++++ Document passage ++++

Question

Find the indefinite integral. (Hint: Integration by parts is not required for all the integrals.)\n$$\\int \\frac{x}{\\sqrt{2 + 3x}} dx$$

Answer

**step1 Understand the Goal of Indefinite Integration**

The goal of finding an indefinite integral is to find a function whose derivative is the given function. This process is often called finding the antiderivative. We need to find a function, let's call it $$F(x)$$, such that when we differentiate $$F(x)$$, we get $$\frac{x}{\sqrt{2 + 3x}}$$.

$$\int f(x) dx = F(x) + C \quad \text{where} \quad F'(x) = f(x)$$

**step2 Choose a Suitable Substitution to Simplify the Integral**

To simplify the integral, we can use a technique called u-substitution. This involves introducing a new variable, $$u$$, to make the expression simpler to integrate. We typically choose $$u$$ to be the expression inside a root or a power. In this case, let $$u$$ be the expression inside the square root.

Let $$u = 2 + 3x$$

Next, we need to find the differential of $$u$$ with respect to $$x$$ ($$du$$) and express $$dx$$ in terms of $$du$$. We also need to express $$x$$ in terms of $$u$$.

$$du = \frac{d}{dx}(2 + 3x) dx \Rightarrow du = 3 dx \Rightarrow dx = \frac{1}{3} du$$

From $$u = 2 + 3x$$, we solve for $$x$$: $$3x = u - 2 \Rightarrow x = \frac{u - 2}{3}$$

**step3 Transform the Integral into the New Variable**

Now we substitute $$u$$, $$x$$, and $$dx$$ into the original integral. This will transform the integral from being in terms of $$x$$ to being in terms of $$u$$, which should make it easier to integrate.

++++ Provided data ++++

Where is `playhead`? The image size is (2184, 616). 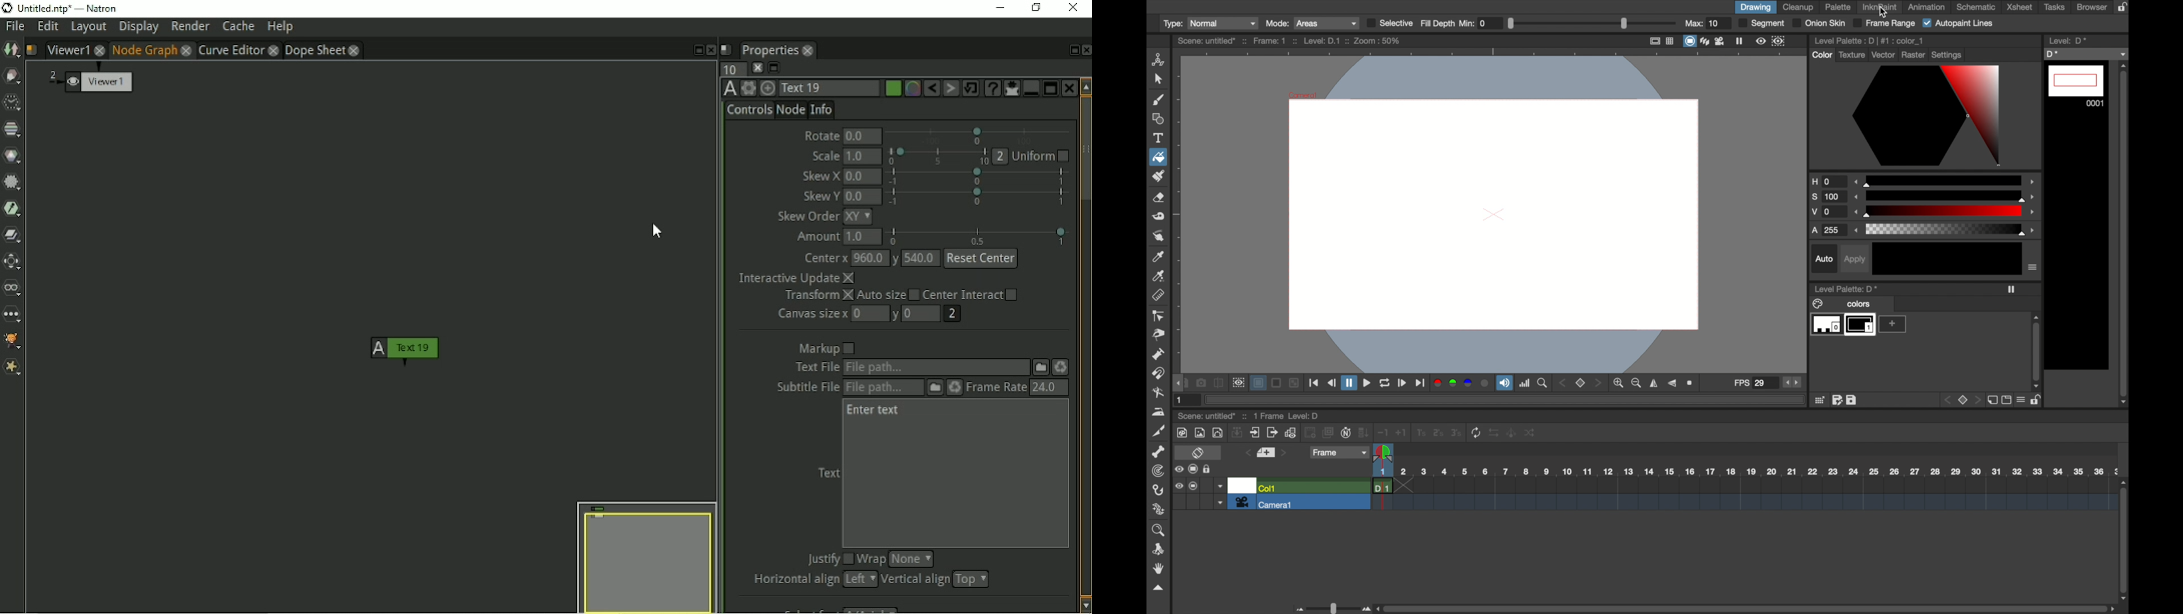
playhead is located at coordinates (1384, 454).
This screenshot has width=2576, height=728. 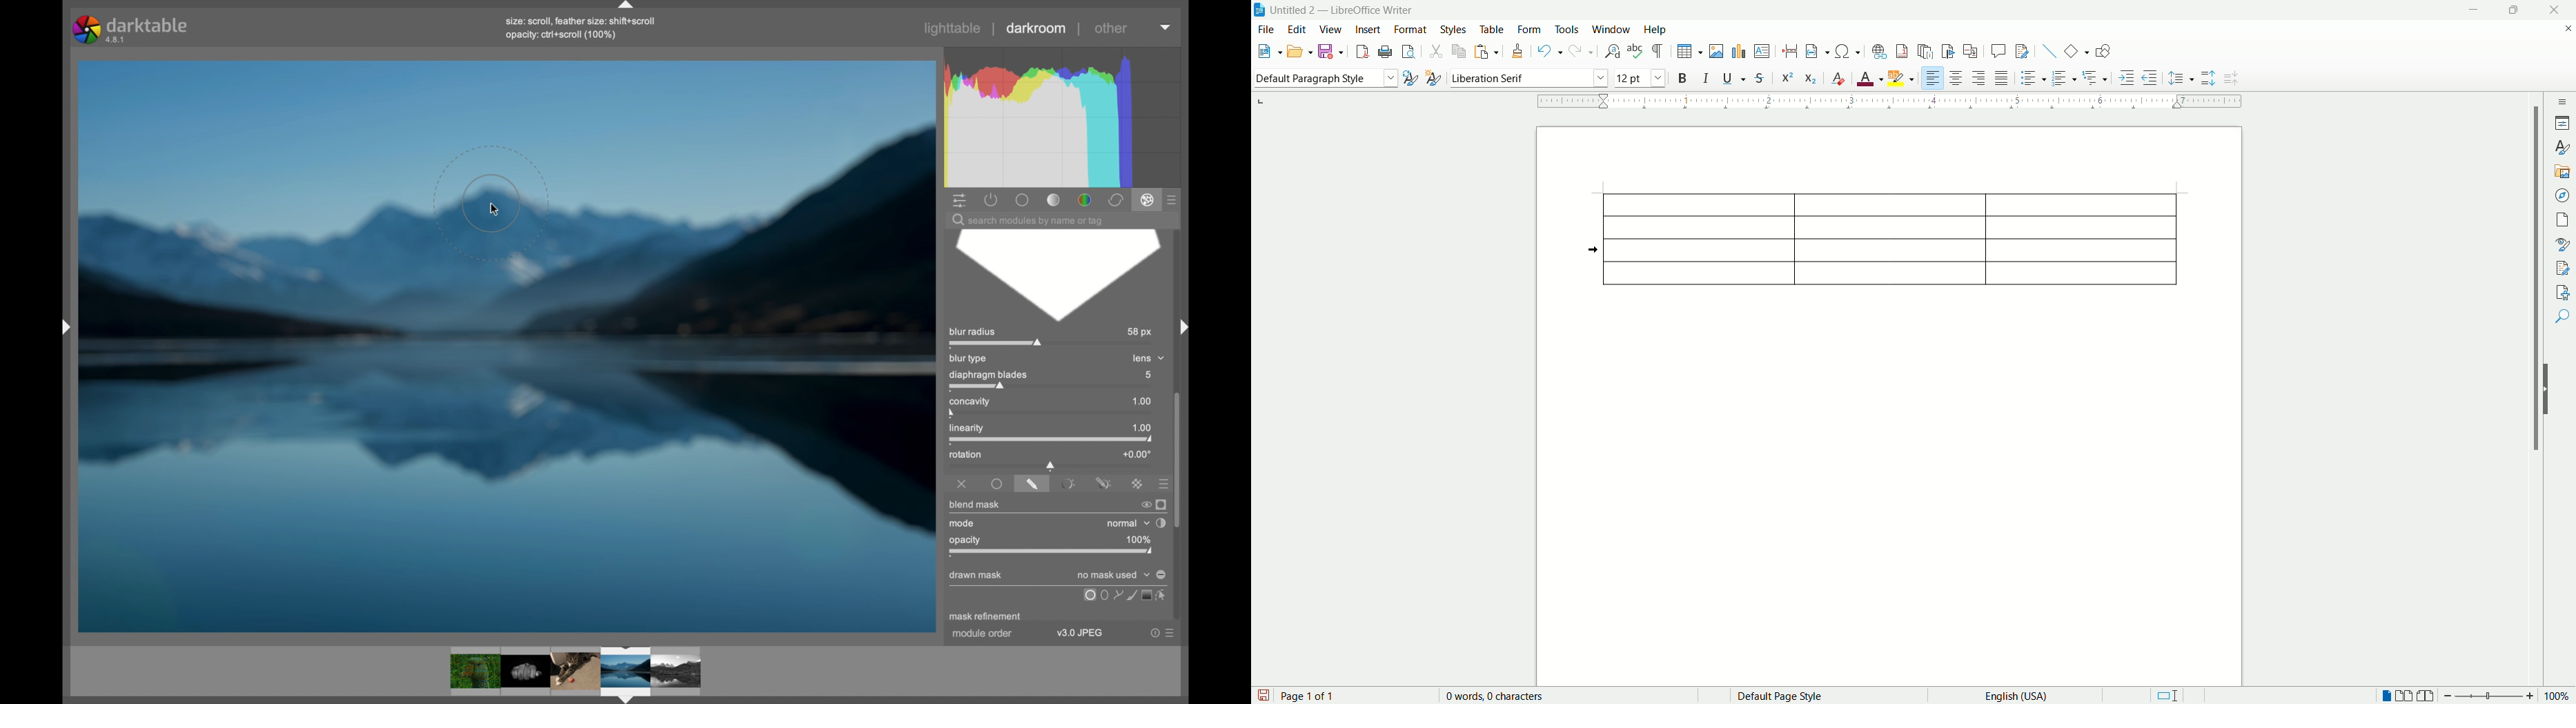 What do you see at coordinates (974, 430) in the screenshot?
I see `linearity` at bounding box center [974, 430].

++++

What you need to do -
In the integration solution above, what is the variable u set equal to in the substitution?

Answer to this problem -
u = 2 + 3x, the expression inside the square root.